§ **Exercise data**:
········

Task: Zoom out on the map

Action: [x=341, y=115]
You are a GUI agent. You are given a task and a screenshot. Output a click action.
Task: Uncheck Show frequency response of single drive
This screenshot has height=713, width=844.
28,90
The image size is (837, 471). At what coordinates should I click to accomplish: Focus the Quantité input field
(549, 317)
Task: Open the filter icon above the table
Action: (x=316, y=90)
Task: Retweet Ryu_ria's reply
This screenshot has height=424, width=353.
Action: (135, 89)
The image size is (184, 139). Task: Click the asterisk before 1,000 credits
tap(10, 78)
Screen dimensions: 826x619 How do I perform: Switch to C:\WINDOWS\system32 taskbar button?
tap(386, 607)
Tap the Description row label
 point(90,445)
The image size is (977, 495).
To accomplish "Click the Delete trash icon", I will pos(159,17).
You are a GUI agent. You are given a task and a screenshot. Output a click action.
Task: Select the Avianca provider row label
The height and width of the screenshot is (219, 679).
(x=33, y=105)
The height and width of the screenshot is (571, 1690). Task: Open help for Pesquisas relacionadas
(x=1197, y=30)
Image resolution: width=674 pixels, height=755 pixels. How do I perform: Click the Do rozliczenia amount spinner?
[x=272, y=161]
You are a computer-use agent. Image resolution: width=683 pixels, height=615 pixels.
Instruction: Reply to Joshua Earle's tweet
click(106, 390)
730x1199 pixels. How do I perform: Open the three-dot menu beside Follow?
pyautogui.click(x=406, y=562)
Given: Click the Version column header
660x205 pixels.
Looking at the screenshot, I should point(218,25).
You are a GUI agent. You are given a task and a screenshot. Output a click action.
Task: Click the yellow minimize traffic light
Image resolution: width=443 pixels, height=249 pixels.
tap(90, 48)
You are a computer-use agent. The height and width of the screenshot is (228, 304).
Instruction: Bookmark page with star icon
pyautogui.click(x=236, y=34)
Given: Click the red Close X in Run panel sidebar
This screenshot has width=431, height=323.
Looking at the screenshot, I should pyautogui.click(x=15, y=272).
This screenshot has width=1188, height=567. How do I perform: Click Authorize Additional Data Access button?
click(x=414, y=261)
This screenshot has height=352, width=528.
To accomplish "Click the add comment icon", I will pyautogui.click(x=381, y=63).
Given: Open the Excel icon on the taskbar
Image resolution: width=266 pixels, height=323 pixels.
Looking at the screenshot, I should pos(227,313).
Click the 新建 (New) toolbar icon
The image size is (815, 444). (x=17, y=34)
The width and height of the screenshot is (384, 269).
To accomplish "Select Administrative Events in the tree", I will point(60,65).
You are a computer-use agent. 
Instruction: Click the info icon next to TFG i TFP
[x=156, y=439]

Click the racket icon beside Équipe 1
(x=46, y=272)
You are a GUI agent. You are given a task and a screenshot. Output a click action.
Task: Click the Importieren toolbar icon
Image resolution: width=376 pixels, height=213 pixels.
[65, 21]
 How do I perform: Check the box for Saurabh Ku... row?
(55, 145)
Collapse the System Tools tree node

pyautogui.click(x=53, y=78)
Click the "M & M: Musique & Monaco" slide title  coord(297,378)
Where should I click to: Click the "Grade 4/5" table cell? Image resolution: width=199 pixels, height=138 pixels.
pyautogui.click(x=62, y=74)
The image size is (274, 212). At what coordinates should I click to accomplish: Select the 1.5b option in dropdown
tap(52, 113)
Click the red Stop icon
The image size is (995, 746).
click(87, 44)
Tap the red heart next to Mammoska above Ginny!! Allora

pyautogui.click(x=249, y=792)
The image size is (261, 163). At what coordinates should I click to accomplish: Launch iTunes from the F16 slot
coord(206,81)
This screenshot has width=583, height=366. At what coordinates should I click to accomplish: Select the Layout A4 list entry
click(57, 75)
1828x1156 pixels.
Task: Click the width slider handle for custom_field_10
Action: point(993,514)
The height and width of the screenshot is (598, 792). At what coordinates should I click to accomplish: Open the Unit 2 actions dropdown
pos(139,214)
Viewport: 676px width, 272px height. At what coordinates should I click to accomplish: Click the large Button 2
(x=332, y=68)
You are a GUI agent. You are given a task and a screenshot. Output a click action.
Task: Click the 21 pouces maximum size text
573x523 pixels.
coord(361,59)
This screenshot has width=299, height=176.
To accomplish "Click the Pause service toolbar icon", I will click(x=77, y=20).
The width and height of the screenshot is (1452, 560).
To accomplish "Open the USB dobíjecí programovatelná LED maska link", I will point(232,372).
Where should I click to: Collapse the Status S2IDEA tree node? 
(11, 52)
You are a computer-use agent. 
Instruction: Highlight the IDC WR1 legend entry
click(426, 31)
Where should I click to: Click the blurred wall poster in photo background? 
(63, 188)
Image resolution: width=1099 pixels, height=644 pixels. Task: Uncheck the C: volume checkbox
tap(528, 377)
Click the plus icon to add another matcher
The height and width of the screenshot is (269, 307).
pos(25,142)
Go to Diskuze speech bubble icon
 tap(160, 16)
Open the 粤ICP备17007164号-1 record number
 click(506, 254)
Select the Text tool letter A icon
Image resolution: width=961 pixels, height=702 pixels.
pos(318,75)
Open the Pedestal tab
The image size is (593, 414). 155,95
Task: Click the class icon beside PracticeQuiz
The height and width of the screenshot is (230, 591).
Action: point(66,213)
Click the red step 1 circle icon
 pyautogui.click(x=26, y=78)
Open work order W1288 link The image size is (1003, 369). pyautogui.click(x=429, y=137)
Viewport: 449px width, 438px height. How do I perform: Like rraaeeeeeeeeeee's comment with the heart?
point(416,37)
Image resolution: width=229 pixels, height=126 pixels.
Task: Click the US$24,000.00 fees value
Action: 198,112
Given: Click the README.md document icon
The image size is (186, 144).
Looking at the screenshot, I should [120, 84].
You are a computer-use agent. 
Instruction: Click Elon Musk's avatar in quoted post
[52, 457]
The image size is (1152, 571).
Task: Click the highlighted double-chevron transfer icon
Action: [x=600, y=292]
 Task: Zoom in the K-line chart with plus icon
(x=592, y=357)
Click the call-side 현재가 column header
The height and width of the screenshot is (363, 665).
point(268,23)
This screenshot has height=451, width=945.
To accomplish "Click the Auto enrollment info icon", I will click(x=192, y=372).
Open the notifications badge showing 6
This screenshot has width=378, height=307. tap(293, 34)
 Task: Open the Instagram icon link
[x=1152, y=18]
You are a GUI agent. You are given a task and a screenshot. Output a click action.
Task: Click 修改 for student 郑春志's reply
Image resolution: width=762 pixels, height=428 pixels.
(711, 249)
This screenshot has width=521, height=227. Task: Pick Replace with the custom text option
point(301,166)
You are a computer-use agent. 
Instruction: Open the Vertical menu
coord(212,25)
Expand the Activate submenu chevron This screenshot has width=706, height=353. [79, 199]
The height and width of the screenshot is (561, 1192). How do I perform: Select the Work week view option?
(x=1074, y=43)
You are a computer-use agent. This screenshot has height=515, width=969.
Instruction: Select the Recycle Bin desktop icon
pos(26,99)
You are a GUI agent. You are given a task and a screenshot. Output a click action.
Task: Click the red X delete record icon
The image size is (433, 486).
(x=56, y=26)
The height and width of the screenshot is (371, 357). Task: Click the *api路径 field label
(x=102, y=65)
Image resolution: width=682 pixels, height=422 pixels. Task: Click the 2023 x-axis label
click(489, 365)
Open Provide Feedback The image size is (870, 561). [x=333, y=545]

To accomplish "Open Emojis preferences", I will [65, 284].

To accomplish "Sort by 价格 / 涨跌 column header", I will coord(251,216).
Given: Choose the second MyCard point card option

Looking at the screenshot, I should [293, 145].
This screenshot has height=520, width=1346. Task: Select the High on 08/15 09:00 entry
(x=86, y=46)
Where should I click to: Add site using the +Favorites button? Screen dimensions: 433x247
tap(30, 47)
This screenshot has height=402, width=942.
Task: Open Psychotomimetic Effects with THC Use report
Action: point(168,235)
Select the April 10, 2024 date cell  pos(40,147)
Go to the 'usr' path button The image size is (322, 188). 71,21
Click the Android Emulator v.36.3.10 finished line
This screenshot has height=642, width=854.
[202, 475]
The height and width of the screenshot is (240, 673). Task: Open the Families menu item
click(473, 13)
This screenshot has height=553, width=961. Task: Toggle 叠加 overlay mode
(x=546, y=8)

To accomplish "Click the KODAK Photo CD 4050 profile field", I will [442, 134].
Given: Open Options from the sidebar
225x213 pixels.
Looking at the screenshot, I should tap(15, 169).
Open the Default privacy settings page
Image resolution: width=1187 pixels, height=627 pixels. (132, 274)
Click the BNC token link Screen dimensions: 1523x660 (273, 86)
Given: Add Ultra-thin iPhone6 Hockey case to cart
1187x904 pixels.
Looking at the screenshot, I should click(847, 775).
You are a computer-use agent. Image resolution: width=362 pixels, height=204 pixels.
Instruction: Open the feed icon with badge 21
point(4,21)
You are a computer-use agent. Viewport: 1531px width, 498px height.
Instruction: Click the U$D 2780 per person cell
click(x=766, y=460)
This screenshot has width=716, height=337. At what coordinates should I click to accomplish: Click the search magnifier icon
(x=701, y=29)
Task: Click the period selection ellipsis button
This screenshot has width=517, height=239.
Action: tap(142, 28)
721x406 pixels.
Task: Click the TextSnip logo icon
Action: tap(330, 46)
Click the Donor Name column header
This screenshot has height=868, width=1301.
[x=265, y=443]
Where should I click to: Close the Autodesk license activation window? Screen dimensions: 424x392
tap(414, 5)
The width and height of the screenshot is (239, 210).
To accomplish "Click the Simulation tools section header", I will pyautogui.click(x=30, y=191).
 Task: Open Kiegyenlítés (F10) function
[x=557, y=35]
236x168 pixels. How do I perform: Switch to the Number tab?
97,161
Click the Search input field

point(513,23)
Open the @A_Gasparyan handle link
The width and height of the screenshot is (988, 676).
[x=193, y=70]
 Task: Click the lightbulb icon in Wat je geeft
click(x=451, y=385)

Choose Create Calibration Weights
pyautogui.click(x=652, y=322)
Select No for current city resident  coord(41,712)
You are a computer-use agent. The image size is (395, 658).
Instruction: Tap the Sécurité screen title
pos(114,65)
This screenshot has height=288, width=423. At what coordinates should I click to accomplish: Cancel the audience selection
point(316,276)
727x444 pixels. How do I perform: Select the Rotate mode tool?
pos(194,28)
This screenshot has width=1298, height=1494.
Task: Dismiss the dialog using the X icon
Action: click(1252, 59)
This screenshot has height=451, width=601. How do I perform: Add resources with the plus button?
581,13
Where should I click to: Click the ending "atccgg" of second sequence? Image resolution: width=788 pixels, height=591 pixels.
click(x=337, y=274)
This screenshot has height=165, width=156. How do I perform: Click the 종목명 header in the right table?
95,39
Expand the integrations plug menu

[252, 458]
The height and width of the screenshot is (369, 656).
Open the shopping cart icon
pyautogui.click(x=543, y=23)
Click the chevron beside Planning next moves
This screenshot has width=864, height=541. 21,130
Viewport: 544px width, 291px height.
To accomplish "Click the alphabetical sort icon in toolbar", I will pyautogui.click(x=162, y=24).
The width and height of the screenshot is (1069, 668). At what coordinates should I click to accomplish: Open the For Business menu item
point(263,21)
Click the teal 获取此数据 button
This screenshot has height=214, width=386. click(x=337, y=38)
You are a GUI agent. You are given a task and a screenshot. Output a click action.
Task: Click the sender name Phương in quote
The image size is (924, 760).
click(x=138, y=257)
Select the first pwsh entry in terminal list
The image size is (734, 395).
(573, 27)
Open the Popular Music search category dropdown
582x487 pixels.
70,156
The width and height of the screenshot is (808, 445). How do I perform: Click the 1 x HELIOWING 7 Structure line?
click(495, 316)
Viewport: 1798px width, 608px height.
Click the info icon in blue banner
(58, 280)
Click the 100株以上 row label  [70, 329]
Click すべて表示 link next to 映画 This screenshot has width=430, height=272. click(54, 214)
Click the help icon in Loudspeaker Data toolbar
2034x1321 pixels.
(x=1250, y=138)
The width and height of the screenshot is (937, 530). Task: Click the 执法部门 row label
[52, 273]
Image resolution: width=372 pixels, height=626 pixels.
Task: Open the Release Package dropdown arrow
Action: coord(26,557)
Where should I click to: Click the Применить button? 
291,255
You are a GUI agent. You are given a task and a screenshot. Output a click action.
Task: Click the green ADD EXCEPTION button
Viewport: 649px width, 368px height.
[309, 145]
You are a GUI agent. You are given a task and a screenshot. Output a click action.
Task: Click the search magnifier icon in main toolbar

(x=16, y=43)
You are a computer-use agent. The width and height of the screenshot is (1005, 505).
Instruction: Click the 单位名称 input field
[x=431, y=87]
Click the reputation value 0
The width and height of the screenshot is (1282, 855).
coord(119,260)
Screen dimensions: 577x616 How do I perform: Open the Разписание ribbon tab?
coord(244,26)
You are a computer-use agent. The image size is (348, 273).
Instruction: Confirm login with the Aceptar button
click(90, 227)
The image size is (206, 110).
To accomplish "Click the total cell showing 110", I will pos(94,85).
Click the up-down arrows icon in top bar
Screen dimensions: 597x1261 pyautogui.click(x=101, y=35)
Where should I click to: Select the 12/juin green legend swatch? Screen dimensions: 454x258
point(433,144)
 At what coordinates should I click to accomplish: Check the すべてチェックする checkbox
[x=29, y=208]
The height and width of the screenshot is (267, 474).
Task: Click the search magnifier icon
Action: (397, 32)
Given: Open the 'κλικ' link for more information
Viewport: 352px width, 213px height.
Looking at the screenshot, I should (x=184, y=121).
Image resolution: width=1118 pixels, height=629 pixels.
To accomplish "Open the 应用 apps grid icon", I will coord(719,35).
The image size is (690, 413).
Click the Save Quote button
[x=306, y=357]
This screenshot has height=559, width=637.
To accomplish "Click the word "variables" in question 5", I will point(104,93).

········

§ **Exercise requirements**: From the records above, reproduce exactly the lines from the one with "Task: Click the yellow minimize traffic light" to the one with "M: Musique &", both included, and no others.

§ **Result**:
Task: Click the yellow minimize traffic light
Image resolution: width=443 pixels, height=249 pixels.
tap(90, 48)
You are a computer-use agent. The height and width of the screenshot is (228, 304).
Instruction: Bookmark page with star icon
pyautogui.click(x=236, y=34)
Given: Click the red Close X in Run panel sidebar
This screenshot has width=431, height=323.
Looking at the screenshot, I should pyautogui.click(x=15, y=272).
This screenshot has width=1188, height=567. How do I perform: Click Authorize Additional Data Access button?
click(x=414, y=261)
This screenshot has height=352, width=528.
To accomplish "Click the add comment icon", I will pyautogui.click(x=381, y=63).
Given: Open the Excel icon on the taskbar
Image resolution: width=266 pixels, height=323 pixels.
Looking at the screenshot, I should pos(227,313).
Click the 新建 (New) toolbar icon
The image size is (815, 444). (x=17, y=34)
The width and height of the screenshot is (384, 269).
To accomplish "Select Administrative Events in the tree", I will point(60,65).
You are a computer-use agent. 
Instruction: Click the info icon next to TFG i TFP
[x=156, y=439]

Click the racket icon beside Équipe 1
(x=46, y=272)
You are a GUI agent. You are given a task and a screenshot. Output a click action.
Task: Click the Importieren toolbar icon
Image resolution: width=376 pixels, height=213 pixels.
[65, 21]
 How do I perform: Check the box for Saurabh Ku... row?
(55, 145)
Collapse the System Tools tree node

pyautogui.click(x=53, y=78)
Click the "M & M: Musique & Monaco" slide title  coord(297,378)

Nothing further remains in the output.